Description of the task ▸ How many lines of the material contain the string "badge"? Reply with the number alone.

:: Records shown ::

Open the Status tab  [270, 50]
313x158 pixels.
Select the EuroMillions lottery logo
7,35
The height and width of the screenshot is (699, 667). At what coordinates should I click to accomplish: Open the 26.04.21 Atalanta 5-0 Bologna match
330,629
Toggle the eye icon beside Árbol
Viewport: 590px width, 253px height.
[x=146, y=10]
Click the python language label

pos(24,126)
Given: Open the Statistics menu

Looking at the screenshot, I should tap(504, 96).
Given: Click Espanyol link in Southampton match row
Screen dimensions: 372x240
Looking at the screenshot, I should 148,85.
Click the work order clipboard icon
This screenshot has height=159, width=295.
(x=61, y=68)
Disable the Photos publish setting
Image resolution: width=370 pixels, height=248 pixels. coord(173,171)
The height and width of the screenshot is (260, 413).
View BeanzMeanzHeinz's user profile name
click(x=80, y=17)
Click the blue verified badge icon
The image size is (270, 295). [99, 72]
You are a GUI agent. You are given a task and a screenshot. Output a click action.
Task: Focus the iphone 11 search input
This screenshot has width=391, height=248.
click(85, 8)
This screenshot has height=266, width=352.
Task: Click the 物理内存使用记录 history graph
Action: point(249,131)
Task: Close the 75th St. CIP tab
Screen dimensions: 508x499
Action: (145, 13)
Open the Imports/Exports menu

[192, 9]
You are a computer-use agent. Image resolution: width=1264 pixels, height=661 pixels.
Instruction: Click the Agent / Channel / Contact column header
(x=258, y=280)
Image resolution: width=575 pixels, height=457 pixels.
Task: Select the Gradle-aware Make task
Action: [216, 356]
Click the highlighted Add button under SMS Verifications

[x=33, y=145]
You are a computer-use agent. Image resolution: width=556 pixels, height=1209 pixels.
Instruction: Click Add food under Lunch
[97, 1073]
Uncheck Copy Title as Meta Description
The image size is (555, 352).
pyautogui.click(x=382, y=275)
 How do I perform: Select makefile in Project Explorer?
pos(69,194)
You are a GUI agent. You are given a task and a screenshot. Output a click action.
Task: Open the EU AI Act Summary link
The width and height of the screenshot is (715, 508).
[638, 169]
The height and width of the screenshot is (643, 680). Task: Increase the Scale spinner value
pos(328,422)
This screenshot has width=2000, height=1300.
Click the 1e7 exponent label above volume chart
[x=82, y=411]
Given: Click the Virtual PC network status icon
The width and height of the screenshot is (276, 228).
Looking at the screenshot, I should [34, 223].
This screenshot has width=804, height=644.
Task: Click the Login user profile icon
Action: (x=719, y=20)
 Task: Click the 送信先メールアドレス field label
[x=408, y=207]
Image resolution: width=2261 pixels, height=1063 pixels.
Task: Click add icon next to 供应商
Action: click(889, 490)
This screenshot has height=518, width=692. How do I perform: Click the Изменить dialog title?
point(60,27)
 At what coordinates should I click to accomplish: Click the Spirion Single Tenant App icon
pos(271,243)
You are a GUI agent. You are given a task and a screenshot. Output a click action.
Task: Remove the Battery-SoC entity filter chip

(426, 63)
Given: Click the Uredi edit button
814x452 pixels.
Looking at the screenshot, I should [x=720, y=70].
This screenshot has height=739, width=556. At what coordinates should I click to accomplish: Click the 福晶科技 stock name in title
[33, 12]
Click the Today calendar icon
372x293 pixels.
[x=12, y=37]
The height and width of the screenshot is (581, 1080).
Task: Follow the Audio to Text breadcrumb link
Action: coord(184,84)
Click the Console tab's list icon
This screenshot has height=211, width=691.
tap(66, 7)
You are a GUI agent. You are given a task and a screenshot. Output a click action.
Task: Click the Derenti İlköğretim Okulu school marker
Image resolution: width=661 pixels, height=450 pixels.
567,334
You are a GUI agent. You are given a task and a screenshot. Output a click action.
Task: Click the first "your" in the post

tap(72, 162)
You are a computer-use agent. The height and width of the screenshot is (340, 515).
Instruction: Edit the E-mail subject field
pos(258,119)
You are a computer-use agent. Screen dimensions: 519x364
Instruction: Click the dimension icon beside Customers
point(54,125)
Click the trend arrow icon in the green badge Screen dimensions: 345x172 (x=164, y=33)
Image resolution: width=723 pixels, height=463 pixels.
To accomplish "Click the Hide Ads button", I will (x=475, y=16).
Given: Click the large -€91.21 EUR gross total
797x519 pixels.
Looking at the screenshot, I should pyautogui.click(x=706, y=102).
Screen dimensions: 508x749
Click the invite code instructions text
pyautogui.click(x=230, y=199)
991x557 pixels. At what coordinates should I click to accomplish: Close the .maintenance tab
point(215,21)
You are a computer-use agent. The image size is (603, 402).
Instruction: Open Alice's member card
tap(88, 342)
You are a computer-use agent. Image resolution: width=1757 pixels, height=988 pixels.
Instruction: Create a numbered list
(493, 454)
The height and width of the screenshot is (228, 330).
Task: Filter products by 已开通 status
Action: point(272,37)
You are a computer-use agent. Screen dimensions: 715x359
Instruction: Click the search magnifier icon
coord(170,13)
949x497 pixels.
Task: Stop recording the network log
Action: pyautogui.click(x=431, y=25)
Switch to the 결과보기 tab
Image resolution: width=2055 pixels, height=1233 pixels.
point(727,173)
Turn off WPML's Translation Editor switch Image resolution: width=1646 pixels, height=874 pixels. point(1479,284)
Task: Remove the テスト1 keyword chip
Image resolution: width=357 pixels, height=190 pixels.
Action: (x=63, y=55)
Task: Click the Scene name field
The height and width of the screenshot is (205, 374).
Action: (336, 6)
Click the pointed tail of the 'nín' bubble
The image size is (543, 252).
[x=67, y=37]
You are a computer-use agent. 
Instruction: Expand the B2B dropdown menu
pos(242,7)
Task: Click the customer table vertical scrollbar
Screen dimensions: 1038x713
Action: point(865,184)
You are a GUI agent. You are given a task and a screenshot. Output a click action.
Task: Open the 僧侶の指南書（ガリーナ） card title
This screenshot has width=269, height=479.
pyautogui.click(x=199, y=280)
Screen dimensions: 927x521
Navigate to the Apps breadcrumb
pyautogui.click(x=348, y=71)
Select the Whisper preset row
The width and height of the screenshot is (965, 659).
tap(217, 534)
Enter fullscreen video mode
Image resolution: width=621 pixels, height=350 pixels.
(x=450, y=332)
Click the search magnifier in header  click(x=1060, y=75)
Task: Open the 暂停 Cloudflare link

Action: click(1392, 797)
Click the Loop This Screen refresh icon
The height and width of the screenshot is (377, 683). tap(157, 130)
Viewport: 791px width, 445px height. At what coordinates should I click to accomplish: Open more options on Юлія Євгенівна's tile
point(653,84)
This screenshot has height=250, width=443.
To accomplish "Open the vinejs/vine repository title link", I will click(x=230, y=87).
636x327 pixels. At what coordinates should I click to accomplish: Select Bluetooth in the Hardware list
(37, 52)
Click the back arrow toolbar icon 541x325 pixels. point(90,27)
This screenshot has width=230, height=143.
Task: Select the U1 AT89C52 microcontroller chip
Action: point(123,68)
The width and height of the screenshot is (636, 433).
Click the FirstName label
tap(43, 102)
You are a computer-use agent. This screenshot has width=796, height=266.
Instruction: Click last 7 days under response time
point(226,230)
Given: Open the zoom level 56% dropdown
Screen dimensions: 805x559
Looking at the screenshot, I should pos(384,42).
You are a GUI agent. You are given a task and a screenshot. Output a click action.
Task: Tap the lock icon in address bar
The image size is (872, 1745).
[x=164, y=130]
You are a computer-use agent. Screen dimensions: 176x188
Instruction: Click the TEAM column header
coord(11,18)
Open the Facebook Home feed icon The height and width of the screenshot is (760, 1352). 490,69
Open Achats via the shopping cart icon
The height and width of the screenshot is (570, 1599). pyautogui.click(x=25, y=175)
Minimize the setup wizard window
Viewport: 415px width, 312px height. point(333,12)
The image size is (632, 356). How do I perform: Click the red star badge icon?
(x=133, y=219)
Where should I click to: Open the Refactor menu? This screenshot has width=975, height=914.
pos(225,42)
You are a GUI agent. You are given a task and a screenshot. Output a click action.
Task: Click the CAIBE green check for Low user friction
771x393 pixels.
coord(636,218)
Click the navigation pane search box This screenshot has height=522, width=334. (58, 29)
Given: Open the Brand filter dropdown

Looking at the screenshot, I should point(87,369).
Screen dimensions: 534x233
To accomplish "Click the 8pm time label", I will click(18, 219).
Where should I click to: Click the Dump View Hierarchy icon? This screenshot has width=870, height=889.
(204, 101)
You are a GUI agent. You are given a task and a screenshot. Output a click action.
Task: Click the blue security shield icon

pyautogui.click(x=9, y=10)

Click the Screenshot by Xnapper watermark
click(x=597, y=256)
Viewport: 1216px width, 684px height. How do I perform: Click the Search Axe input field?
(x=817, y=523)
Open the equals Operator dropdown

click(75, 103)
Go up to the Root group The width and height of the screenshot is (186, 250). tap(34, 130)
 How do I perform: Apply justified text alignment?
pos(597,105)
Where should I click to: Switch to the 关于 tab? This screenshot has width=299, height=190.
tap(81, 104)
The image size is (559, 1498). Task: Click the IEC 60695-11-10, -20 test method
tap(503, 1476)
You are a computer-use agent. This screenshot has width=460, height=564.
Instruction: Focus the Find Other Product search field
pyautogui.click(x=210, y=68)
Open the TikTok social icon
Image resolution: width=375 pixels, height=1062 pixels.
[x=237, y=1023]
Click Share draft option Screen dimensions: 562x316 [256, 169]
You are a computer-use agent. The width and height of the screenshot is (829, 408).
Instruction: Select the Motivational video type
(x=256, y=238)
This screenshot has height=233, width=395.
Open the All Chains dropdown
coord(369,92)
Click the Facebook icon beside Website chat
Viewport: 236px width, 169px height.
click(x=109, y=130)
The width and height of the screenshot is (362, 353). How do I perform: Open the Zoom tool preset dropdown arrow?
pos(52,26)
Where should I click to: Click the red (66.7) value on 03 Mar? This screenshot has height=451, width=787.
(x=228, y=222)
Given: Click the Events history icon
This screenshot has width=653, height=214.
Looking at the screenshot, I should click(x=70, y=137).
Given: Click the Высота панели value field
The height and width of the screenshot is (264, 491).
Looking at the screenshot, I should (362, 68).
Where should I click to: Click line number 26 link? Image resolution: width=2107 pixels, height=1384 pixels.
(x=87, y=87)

:::

Task response ▸ 3